**Required action:** Counting every line in the records below that holds "agent", give the total and add nothing.

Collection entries

Segment Open

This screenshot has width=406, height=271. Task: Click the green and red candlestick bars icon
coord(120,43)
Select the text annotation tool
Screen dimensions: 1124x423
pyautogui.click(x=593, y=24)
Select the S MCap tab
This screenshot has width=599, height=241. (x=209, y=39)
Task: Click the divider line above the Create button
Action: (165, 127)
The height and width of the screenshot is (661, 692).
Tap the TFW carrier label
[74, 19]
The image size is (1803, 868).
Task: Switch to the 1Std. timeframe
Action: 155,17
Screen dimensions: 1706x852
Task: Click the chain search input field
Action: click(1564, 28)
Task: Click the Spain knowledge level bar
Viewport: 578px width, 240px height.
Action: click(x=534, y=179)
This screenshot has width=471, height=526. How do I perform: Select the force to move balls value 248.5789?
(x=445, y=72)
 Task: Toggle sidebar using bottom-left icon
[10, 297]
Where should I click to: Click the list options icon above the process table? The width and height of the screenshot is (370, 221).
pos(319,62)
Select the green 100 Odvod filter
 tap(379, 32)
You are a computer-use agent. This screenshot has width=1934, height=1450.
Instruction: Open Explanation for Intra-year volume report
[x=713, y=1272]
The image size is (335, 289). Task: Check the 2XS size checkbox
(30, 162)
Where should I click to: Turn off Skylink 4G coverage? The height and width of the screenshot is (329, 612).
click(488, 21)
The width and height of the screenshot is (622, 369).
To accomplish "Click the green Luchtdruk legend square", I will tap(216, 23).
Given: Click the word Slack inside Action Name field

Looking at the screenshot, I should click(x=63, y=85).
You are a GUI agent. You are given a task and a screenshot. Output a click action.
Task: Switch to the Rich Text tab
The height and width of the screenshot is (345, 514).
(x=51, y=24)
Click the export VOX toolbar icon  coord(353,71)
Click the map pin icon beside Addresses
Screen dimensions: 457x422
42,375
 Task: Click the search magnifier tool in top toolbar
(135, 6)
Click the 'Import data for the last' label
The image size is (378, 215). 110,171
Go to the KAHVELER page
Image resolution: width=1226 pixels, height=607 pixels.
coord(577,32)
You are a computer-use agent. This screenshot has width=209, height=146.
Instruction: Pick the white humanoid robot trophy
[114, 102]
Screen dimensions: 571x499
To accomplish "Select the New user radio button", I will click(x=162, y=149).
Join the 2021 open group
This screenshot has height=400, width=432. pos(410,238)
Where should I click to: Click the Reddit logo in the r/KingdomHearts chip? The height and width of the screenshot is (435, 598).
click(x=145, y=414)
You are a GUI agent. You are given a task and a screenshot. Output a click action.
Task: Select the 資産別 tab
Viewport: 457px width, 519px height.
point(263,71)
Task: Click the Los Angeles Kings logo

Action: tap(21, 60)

Segment Closed

**Written reply:** 4